Listing excerpted from a collection
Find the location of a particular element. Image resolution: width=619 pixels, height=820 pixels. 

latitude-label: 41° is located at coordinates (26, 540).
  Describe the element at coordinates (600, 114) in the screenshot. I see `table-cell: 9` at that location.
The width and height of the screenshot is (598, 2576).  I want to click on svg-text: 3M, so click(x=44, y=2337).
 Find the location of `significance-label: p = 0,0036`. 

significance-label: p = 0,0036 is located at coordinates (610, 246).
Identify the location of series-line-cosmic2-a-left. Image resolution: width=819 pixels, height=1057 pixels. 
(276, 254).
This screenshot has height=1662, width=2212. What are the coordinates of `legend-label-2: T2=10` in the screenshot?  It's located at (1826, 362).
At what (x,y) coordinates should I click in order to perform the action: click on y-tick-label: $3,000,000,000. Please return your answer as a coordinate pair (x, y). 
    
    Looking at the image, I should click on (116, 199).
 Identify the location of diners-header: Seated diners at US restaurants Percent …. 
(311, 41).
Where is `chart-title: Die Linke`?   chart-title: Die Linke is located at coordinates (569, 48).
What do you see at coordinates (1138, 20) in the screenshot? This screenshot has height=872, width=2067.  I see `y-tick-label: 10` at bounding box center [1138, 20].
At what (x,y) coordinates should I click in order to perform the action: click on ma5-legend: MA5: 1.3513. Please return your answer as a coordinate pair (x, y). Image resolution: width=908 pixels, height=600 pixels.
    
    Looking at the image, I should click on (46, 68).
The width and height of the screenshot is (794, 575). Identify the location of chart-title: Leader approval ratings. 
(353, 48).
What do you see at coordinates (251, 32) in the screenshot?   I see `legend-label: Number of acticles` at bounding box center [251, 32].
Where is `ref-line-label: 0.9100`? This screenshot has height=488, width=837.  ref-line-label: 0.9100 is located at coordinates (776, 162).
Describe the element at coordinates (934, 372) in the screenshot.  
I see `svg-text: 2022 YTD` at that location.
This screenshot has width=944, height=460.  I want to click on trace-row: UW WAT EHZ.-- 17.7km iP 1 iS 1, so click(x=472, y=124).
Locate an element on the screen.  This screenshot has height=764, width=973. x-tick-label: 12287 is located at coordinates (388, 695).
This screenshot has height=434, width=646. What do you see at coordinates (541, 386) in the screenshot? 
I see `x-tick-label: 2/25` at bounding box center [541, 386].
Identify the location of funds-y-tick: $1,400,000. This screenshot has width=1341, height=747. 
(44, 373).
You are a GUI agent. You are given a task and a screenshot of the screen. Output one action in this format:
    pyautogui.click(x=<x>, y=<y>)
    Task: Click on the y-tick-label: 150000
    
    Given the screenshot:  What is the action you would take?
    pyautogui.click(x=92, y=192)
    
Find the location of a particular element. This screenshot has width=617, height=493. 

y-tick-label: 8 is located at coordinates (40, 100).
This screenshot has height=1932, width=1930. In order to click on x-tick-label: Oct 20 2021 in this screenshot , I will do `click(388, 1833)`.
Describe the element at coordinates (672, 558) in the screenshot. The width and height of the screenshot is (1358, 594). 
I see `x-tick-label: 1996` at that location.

▸ **What to produce**
Please copy the listing word for word, from its first line through the line containing "The width and height of the screenshot is (598, 2576).".

▸ **Answer box**
Find the location of a particular element. Image resolution: width=619 pixels, height=820 pixels. 

latitude-label: 41° is located at coordinates (26, 540).
  Describe the element at coordinates (600, 114) in the screenshot. I see `table-cell: 9` at that location.
The width and height of the screenshot is (598, 2576).  I want to click on svg-text: 3M, so click(x=44, y=2337).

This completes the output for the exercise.